6. Local Community Partnerships
- England: Birmingham City Council worked with a range of local partner agencies (including Citysave and Advance Credit Unions, Spitfire Advice & Support Services, Smartltye community training, Narthex Sparkhill community organisation, Ashiana Community Project, Lymer & Associated research consultancy, and the England Illegal Money Lending Team) to co-design and deliver a range of activities including data mapping of financial capability services to better target future services, B2B promotion of payroll savings via credit unions, 1-2-1 financial literacy workshops and advice sessions, financial capability community engagement events and radio broadcasts, and support interventions with individuals to enhance access to affordable credit.
- Scotland: The Improvement Service and North Lanarkshire Council worked with local agencies including NHS Lanarkshire, Scotwest & Lanarkshire Credit Unions, Voluntary Action North Lanarkshire, Remploy and Advance Construction Scotland to co-design and deliver a range of activities including employee engagement events, payroll deduction promotion, tenant engagement activities, face-to-face workshops with lone parents, and activities to embed financial capability support into employment and learning programmes.

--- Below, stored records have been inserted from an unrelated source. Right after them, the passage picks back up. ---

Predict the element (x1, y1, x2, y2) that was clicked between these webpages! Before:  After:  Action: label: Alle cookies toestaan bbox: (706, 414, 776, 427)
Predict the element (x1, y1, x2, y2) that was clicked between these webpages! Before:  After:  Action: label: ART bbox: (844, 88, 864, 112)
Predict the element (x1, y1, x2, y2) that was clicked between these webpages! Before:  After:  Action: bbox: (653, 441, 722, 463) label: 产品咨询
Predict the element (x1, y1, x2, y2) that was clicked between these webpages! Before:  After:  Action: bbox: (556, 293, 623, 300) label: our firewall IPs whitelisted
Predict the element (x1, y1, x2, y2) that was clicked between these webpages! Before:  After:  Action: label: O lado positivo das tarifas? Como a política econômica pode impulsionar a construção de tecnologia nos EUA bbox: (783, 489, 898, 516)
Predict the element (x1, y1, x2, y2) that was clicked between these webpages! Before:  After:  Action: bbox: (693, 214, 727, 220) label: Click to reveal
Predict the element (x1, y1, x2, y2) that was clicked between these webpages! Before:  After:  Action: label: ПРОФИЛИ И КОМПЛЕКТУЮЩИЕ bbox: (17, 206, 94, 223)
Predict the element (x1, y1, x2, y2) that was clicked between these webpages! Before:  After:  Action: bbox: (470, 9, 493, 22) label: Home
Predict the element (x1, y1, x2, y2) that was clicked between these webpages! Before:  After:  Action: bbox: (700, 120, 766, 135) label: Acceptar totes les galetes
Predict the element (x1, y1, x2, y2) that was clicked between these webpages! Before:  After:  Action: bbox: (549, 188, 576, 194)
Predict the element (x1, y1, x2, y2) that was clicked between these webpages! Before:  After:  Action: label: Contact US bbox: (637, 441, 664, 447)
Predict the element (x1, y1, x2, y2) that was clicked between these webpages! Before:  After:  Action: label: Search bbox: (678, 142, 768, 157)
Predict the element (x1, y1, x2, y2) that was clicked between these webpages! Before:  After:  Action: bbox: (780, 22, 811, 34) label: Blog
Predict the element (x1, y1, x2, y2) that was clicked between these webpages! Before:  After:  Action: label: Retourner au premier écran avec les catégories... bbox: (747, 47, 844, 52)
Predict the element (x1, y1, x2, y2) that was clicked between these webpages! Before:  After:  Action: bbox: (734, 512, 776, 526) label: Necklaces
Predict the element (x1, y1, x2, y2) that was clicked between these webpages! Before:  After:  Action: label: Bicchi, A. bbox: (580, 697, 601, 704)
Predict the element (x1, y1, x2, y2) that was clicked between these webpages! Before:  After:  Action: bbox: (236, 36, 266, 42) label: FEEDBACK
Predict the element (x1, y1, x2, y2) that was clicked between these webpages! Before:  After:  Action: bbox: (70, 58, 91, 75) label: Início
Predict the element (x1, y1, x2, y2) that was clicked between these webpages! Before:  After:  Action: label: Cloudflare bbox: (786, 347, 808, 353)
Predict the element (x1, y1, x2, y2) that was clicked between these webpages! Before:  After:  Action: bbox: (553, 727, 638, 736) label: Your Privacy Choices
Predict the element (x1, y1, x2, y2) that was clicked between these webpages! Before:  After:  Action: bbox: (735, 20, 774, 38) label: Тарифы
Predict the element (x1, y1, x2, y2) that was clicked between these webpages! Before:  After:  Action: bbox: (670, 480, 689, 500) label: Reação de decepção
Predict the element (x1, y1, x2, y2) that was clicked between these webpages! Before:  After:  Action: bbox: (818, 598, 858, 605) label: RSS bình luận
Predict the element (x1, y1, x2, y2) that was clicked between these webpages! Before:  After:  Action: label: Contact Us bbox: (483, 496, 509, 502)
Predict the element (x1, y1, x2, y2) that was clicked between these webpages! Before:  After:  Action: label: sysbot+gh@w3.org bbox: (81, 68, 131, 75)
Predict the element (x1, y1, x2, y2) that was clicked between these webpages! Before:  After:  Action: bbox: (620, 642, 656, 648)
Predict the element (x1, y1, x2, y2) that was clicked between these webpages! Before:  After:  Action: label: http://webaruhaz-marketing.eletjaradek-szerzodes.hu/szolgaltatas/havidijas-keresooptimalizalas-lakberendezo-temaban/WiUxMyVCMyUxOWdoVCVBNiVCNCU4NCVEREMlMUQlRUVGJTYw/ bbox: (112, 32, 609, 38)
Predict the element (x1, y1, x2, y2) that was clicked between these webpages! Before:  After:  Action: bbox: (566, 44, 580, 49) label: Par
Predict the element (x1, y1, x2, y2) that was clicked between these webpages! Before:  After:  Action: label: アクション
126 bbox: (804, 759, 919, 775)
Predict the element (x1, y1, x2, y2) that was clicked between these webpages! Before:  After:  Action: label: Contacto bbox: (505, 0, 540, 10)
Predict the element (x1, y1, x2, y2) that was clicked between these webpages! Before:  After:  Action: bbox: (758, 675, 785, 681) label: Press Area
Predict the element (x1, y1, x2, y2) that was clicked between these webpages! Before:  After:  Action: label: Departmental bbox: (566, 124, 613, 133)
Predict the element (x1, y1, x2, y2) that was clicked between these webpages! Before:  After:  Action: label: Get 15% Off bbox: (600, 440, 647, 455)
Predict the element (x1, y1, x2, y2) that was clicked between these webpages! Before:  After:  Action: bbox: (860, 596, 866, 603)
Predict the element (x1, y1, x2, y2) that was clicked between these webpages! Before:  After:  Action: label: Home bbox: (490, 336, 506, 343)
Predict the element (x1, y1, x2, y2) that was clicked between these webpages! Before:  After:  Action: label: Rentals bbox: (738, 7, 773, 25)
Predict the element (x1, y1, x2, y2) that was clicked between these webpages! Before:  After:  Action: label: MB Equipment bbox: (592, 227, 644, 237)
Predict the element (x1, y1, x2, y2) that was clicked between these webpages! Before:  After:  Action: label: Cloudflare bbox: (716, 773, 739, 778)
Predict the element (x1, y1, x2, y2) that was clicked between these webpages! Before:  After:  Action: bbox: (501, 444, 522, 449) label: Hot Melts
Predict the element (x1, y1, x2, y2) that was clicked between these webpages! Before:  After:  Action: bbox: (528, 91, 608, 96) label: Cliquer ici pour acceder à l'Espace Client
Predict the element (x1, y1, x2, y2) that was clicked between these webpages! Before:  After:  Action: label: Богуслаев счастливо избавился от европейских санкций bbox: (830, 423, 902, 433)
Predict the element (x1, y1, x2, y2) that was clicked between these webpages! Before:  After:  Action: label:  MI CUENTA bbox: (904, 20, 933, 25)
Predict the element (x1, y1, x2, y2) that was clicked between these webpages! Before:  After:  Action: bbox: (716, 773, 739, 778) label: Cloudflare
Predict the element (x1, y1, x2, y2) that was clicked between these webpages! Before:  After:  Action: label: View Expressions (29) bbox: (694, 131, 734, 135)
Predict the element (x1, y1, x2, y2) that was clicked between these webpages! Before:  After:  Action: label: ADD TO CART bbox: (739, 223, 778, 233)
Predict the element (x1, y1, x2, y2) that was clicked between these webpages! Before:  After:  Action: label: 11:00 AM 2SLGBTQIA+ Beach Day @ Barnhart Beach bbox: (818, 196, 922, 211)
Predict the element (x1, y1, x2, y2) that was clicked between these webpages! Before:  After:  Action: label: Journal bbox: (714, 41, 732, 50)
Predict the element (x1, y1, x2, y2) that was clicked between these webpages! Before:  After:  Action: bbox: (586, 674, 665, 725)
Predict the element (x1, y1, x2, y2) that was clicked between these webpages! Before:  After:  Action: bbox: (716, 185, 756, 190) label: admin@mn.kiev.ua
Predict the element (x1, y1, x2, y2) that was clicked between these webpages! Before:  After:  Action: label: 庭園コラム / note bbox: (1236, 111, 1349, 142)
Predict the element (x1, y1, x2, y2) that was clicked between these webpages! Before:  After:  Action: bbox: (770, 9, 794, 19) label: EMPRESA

- Northern Ireland: Newry Credit Union worked with Community Advice Newry Mourne & Down and the Confederation of Community Groups to co-design and deliver a range of activities including deployment of a new Community Navigator practitioner to support local people to access appropriate support, assessing needs, and signposting to support, promotion of the credit union and supporting people to open accounts, referral to advice and support, and engagement of community organisations and employers to target potential beneficiaries.
- Wales: Unfortunately due to the impact of Covid-19 on the council, this project had to close.
We also funded a programme evaluation to help us understand and learn from the process of setting up, co-designing, delivering and adapting these projects, and the challenges, success factors and potential scalability, so as to inform future and larger-scale commissioning planning. The evaluation is due to complete by the end of November 2020, and MaPS will publish the report in December.